Dialéctica postmoderna: solidaridad humana y mundo globalizado

Dialéctica postmoderna: solidaridad humana y mundo globalizado

Una de las metas de las principales religiones y filosofías sociales de todos los tiempos ha sido el alcanzar la solidaridad entre los hombres de una misma sociedad y también, de toda la raza humana.

Emile Durheim, uno de los fundadores de la sociología estableció dos tipos de solidaridad: la mecánica, como el tipo de colaboración e integración que se da entre los diferentes actores de la producción en una sociedad tradicional, en la cual todos los hombres generalmente hacen las mismas tareas, por lo cual, la cooperación entre estos es más bien superflua. Un conuquero de Manabao requiere poca ayuda de los demás agricultores para cultivar su conuco.

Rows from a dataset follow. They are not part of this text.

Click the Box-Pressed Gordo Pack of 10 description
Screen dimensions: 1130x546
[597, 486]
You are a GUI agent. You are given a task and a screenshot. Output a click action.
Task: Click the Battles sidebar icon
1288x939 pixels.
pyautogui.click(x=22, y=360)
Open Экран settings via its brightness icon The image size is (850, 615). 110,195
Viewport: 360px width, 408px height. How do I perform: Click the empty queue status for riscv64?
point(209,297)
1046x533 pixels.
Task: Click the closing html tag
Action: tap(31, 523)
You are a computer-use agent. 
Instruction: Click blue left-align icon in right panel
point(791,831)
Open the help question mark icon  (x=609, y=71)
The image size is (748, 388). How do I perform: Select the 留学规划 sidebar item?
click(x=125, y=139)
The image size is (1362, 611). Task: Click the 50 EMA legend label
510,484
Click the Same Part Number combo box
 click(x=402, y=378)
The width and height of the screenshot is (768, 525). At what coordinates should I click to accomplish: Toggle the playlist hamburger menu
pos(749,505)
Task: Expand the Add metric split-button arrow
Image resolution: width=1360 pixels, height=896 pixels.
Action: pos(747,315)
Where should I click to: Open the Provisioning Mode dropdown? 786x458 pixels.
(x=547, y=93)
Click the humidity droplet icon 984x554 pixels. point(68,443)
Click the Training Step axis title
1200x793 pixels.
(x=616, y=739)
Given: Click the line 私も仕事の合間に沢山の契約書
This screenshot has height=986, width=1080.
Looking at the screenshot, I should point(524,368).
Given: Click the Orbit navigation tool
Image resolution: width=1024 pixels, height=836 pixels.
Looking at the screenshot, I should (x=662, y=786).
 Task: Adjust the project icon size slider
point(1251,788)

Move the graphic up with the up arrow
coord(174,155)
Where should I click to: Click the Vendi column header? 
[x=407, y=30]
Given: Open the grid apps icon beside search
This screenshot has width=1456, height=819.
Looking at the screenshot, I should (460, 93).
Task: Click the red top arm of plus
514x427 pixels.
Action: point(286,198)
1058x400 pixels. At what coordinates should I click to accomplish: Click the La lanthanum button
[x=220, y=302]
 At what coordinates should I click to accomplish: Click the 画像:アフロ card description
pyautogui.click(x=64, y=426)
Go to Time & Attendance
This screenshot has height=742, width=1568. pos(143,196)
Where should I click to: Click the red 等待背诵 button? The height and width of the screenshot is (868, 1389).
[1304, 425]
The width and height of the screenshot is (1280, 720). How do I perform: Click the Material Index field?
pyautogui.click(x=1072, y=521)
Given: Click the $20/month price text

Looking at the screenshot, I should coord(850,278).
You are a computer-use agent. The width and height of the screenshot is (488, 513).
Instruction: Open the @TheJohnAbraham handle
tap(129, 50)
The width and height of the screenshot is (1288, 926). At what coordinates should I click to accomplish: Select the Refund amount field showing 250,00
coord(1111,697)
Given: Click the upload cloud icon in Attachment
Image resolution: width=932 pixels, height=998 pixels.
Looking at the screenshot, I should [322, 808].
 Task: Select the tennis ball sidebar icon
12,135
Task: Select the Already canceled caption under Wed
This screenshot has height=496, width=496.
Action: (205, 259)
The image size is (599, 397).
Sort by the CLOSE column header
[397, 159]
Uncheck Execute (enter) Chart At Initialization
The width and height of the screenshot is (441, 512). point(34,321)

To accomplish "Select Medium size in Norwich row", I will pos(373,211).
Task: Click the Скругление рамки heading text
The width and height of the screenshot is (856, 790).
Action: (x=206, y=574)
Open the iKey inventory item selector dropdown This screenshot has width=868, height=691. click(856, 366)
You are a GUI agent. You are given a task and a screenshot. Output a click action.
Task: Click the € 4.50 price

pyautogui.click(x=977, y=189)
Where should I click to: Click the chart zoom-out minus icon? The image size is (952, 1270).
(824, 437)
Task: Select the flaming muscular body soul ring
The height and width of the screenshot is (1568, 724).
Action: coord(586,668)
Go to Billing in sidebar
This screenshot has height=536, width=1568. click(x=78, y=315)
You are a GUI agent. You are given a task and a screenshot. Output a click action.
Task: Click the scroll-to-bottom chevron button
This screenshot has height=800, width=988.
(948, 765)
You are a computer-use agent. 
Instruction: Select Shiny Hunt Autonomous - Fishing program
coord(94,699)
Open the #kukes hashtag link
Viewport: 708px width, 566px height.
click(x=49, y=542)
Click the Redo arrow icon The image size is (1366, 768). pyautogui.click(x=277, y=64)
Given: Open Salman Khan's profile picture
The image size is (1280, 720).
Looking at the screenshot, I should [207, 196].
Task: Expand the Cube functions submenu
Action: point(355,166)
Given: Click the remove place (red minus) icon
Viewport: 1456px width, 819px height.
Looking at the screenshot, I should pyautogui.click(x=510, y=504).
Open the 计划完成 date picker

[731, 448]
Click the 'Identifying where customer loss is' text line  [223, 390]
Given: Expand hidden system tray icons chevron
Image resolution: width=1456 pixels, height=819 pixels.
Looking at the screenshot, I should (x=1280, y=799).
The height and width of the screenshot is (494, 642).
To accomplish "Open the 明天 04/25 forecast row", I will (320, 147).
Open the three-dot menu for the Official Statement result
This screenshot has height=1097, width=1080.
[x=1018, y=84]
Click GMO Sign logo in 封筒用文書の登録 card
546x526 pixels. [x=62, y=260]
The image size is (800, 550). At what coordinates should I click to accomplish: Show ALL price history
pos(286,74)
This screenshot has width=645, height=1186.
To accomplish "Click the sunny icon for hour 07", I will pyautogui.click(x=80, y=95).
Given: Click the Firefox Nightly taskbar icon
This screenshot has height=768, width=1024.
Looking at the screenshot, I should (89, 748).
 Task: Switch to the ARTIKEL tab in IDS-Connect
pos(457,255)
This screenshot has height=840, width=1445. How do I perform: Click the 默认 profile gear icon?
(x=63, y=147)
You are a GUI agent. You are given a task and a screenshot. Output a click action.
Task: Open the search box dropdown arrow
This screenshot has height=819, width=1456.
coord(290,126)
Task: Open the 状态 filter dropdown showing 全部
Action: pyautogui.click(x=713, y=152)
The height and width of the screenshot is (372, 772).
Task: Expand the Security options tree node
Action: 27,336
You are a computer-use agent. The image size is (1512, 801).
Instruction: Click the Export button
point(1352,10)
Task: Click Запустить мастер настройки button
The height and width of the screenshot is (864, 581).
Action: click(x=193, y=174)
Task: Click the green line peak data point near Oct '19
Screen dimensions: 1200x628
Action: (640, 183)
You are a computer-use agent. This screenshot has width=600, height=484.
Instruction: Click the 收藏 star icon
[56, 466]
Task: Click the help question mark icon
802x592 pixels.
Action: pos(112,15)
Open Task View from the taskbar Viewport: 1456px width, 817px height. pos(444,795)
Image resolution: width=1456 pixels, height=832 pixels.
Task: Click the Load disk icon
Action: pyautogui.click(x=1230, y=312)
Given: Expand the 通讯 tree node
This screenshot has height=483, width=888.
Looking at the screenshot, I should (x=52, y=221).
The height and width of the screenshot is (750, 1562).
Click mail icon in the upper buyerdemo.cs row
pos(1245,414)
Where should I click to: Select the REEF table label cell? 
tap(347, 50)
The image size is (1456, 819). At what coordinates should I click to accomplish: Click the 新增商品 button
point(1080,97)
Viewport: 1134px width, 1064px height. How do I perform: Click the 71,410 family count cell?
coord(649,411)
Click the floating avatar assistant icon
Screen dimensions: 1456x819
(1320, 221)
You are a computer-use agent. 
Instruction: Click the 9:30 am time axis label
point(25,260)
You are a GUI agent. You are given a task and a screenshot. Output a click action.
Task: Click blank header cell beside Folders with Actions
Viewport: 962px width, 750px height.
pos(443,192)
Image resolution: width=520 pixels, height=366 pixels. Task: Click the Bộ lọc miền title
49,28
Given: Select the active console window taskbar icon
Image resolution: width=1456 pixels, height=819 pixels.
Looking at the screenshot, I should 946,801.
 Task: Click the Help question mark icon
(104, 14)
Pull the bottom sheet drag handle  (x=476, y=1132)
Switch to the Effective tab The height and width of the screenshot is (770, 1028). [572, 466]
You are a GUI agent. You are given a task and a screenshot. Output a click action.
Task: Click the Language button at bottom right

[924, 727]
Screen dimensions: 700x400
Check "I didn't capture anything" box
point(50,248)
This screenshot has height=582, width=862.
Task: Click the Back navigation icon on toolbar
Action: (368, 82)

Acaso el día de siembra y el de cosecha reúne a un par de familiares o vecinos, pero  normalmente un solo hombre realiza todas las faenas. Su relación y solidaridad con otros hombres se debe a vínculos de sangre y parentesco. Contrariamente, en una gran fábrica de una urbe, los obreros casi ni se conocen ni conversan durante las horas de trabajo frente a una cadena de producción. Sin embargo, la labor del operario J-2345 es imprescindible para la labor de J-2346, como la de éste para la labor de J-2347. Aquí los distintos operarios tienen una solidaridad funcional-laboral de tipo organismo, una interdependencia algo parecida a la que tiene una mano del cerebro y éste, del corazón.

En medio del ambiente fabril y del gran desarrollo tecnológico que ha producido y a, la vez,  acarreado la globalización, nos encontramos con el cuadro que Riesman llamó la “muchedumbre solitaria”. En ese mismo contexto había ubicado Durheim el suicidio egoísta.

El individuo, en permanente contacto e interdependencia con los demás, está, sin embargo, en una soledad emocional y espiritual espantosa; con el constante llamado de la sociedad del consumo al placer, a la libertad de elección, proclives a lo que Satanás nos prometió vía Eva y Adán: “consuman, diviértanse… y “serán como dioses”. Elevado su egocentrismo y egolatría, el hombre se aísla emocionalmente de los demás, porque nada separa más que el egoísmo, ni perturba más el espíritu que la egolatría (¡las idolatrías!).

La soledad del varón lo lleva a una extrema dependencia emocional de la mujer. El drama del emigrado, su idealización de la pebeta amada y hasta de la prostituta; la deificación de la madre se dramatiza en los tangos gardelianos (abandonó su viejita, que dejó desamparada… y corrió tras de su amada”) y en “Torna a Sorrento”, en las canciones napolitanas de los emigrantes a Nueva York y Buenos Aires. Los fracasos emocionales de los migrantes, y los desarraigados sociales, terminaban y siguen terminando en el suicidio anómico o egoísta, con demasiada frecuencia también acompañado del crimen pasional.

La tragedia aumenta cuando la modernización atrae la mujer hacia el mercado de trabajo, particularmente cuando nuestro desarrollo aborta en subdesarrollo, y la carencia de empleo, de seguridad y de futuro acogota la esperanza de ser “hombre”: proveedor amado y respetado de su familia, su suprema aspiración terrenal.